Answer

**step1** Understanding the Goal

The goal is to simplify the given expression $$\dfrac {3}{\sqrt {13}}$$ by removing the square root symbol from the denominator. This process is called rationalizing the denominator, which means transforming the denominator from a radical form into a whole number.

**step2** Identifying the Denominator

The denominator of the fraction is $$\sqrt{13}$$. To rationalize, we need to find a way to make this square root disappear and result in a whole number.

**step3** Determining the Multiplier for Rationalization

A property of square roots is that when a square root is multiplied by itself, the result is the number inside the square root. For example, $$\sqrt{A} \times \sqrt{A} = A$$.
Therefore, to eliminate the square root from $$\sqrt{13}$$, we multiply it by $$\sqrt{13}$$. This gives $$\sqrt{13} \times \sqrt{13} = 13$$, which is a whole number.

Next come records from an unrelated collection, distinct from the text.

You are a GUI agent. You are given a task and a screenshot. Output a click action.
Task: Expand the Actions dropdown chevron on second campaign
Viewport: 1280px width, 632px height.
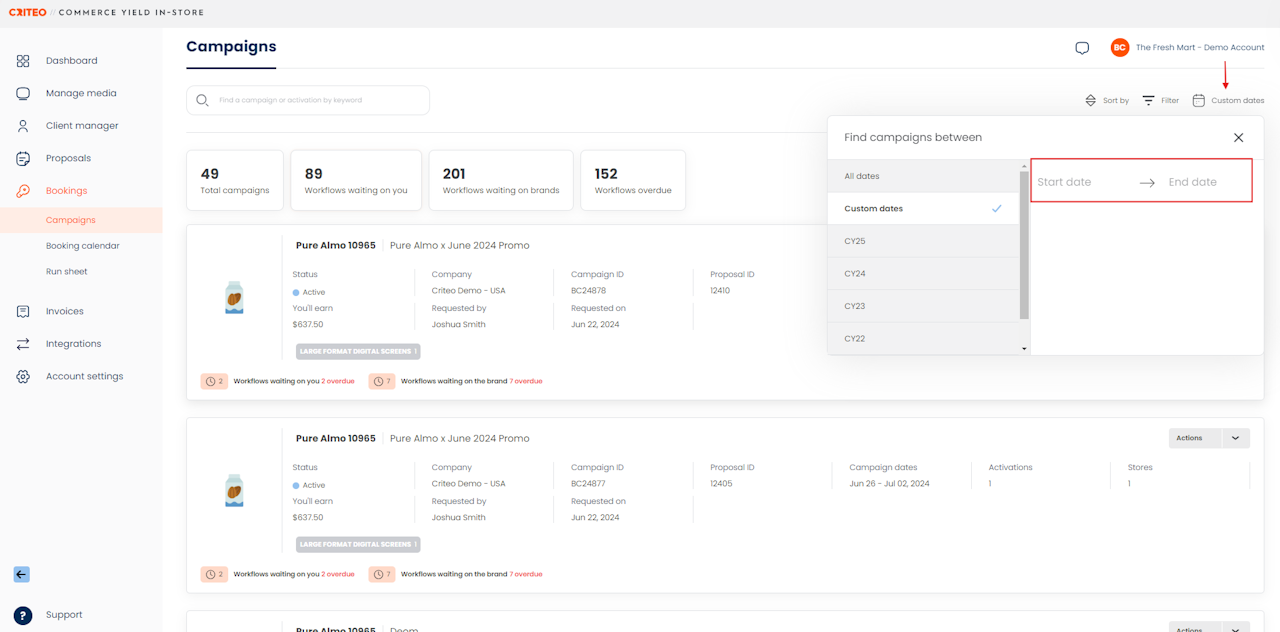point(1235,438)
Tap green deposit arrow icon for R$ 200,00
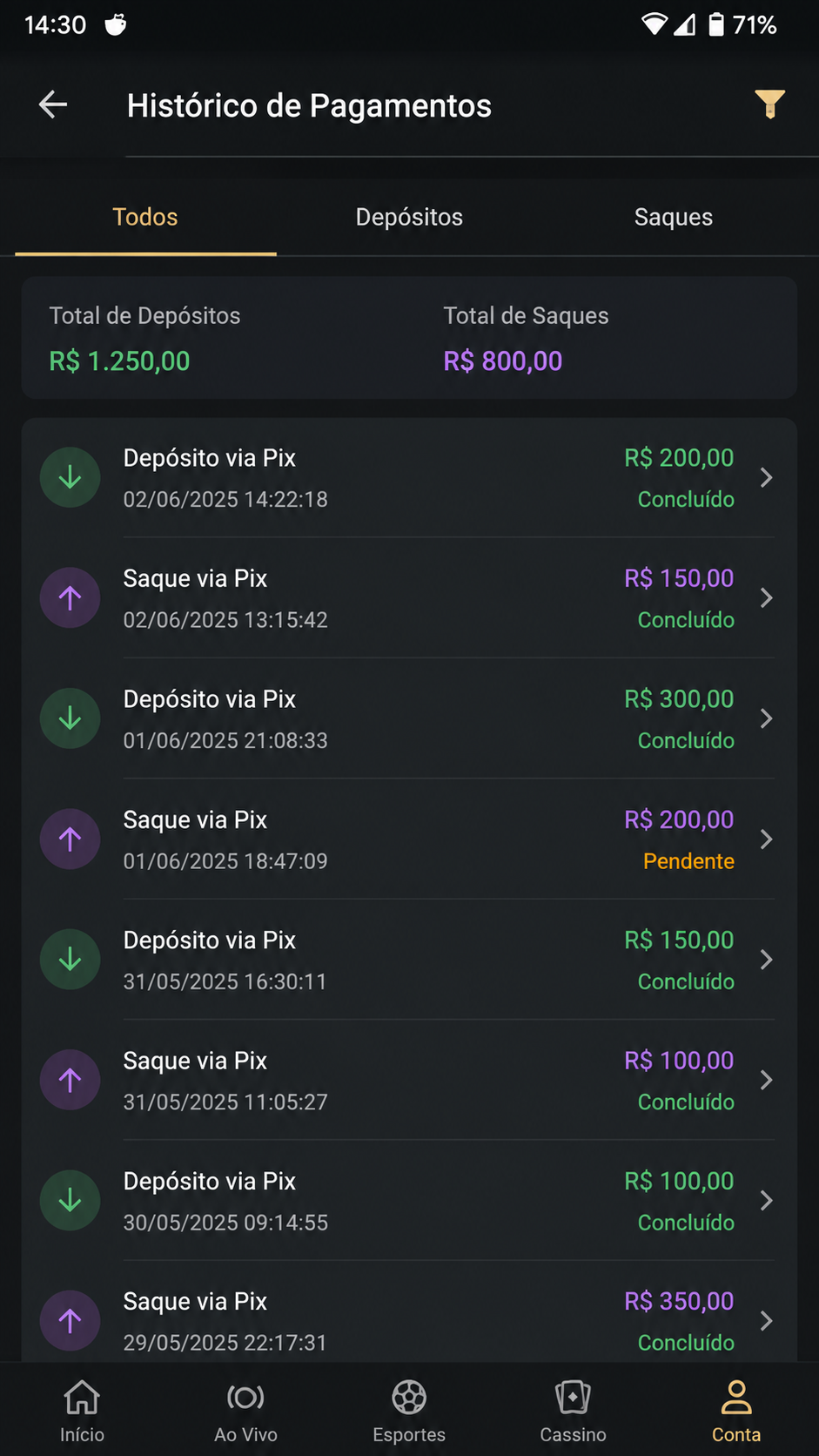Screen dimensions: 819x1456 [x=70, y=477]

**step4** Multiplying the Fraction to Rationalize

To ensure the value of the fraction remains unchanged, whatever we multiply the denominator by, we must also multiply the numerator by the same value. In this case, we multiply both the numerator and the denominator by $$\sqrt{13}$$.
The calculation proceeds as follows:
$$ \dfrac {3}{\sqrt {13}} \times \dfrac {\sqrt{13}}{\sqrt{13}} $$
First, multiply the numerators: $$3 \times \sqrt{13} = 3\sqrt{13}$$
Next, multiply the denominators: $$\sqrt{13} \times \sqrt{13} = 13$$
Combine these results to form the new fraction:
$$ = \dfrac {3\sqrt{13}}{13} $$

**step5** Final Simplified Form

The simplified and rationalized form of the expression is $$\dfrac {3\sqrt{13}}{13}$$. The denominator, 13, is now a whole number, fulfilling the requirement to rationalize the denominator.